** Listed entries **
= Beginning of Section =

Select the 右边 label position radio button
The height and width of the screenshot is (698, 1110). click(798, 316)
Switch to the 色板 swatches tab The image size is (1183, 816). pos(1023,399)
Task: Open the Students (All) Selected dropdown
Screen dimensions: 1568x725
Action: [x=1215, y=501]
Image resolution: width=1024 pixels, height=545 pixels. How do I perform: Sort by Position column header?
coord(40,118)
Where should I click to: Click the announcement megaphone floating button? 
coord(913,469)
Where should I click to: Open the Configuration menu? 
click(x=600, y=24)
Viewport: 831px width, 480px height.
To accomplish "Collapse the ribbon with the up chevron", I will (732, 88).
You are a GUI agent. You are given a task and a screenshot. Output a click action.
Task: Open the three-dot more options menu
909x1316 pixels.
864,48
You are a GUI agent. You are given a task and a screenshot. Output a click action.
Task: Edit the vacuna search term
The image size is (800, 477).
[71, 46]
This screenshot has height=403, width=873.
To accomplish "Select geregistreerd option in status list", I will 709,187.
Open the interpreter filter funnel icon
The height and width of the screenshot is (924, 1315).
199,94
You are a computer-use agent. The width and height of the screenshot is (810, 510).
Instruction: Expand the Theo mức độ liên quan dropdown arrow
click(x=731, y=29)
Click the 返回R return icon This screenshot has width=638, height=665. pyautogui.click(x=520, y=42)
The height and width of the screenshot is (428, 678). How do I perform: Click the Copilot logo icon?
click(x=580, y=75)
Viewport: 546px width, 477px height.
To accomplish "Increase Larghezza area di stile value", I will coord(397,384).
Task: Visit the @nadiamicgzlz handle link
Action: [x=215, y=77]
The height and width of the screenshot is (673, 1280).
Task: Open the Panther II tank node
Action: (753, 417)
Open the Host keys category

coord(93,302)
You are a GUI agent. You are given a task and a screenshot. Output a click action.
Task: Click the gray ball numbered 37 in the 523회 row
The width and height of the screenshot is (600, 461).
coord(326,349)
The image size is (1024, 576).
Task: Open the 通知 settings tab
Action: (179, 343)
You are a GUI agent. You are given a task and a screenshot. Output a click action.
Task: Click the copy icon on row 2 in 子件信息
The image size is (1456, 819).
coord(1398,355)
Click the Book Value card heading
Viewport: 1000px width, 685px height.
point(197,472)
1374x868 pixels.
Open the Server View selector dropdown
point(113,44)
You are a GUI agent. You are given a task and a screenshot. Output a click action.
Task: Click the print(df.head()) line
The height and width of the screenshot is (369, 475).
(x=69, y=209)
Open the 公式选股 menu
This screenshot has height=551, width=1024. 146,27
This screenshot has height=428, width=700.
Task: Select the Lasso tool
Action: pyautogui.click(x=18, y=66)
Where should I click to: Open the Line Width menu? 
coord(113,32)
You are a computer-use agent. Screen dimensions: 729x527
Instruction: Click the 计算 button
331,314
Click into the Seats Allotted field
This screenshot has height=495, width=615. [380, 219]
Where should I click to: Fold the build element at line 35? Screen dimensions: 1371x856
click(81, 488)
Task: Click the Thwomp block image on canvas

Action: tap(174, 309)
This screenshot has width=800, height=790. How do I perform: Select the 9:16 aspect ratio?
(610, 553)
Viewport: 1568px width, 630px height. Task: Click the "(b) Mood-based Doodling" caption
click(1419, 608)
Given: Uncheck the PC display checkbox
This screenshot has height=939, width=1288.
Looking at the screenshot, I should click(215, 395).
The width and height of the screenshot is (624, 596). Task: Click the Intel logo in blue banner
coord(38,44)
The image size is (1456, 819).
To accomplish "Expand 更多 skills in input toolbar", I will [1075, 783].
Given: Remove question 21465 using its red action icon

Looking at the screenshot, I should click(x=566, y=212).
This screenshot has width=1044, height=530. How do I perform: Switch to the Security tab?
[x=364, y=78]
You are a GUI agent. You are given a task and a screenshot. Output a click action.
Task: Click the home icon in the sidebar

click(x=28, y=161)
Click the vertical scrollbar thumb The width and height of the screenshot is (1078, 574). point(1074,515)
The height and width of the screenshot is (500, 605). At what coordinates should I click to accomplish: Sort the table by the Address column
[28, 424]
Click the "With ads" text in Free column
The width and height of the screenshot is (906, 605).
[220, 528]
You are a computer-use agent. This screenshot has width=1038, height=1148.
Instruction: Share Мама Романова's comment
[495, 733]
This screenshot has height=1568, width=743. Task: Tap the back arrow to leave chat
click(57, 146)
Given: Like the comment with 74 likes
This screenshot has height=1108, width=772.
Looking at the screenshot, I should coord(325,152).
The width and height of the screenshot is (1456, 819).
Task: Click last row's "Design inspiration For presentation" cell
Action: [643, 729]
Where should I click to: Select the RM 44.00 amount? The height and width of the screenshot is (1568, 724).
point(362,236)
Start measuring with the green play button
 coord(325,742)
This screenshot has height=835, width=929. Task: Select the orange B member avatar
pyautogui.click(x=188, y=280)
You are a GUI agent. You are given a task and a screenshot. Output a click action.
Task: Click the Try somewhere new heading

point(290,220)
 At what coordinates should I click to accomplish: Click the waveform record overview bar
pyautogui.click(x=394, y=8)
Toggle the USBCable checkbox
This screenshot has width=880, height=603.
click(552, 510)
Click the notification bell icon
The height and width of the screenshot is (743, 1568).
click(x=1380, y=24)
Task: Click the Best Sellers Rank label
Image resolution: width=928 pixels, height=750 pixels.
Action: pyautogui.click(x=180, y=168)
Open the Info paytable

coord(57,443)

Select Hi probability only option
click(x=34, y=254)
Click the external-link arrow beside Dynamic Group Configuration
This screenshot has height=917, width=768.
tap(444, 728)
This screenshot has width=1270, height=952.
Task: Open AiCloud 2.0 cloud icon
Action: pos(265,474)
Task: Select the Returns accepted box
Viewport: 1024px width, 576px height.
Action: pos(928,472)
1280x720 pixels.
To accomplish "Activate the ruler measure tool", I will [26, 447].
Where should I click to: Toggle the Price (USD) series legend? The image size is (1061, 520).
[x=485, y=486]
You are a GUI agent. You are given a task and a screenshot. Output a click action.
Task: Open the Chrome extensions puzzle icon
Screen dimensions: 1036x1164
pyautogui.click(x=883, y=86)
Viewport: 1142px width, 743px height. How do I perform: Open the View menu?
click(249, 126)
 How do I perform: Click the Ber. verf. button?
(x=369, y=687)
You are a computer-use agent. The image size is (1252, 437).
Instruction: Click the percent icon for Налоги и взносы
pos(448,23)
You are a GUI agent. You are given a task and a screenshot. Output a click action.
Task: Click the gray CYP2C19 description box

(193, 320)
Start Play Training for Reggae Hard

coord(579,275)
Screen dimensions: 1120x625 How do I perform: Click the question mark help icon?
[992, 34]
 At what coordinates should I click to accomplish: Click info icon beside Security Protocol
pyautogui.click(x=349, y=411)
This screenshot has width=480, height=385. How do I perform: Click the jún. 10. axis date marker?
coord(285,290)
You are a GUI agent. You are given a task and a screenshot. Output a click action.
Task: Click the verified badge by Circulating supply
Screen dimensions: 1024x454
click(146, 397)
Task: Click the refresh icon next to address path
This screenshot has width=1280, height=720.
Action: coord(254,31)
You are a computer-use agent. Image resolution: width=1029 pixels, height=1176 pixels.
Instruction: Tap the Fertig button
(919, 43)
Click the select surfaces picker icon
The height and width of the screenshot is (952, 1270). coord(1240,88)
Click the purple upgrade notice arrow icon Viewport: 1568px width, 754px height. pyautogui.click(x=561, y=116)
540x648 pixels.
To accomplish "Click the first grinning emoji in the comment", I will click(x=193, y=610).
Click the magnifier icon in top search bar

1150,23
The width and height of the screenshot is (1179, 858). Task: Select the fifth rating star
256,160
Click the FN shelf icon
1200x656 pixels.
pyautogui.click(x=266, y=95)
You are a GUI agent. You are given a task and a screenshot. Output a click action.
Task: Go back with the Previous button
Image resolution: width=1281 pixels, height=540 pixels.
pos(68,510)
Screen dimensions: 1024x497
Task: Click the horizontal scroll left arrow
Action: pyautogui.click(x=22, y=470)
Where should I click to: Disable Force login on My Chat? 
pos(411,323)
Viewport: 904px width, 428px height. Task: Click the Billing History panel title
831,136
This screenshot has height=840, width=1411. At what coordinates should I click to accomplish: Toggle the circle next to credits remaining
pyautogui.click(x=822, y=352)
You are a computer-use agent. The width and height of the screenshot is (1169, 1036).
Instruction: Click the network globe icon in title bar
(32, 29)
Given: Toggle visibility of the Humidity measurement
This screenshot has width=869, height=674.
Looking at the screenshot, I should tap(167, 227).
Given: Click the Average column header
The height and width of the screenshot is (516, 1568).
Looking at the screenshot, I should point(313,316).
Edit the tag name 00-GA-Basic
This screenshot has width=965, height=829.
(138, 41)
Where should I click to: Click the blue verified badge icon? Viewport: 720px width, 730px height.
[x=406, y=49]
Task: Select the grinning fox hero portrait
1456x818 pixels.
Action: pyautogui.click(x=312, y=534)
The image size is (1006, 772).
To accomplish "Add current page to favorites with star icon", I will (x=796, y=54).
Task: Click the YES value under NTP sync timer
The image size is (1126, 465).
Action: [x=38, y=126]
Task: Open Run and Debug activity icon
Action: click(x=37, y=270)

= End of Section =

** What to do **
Using the data above, tally each line that contains "grinning". Write only the total.

** Response area **
2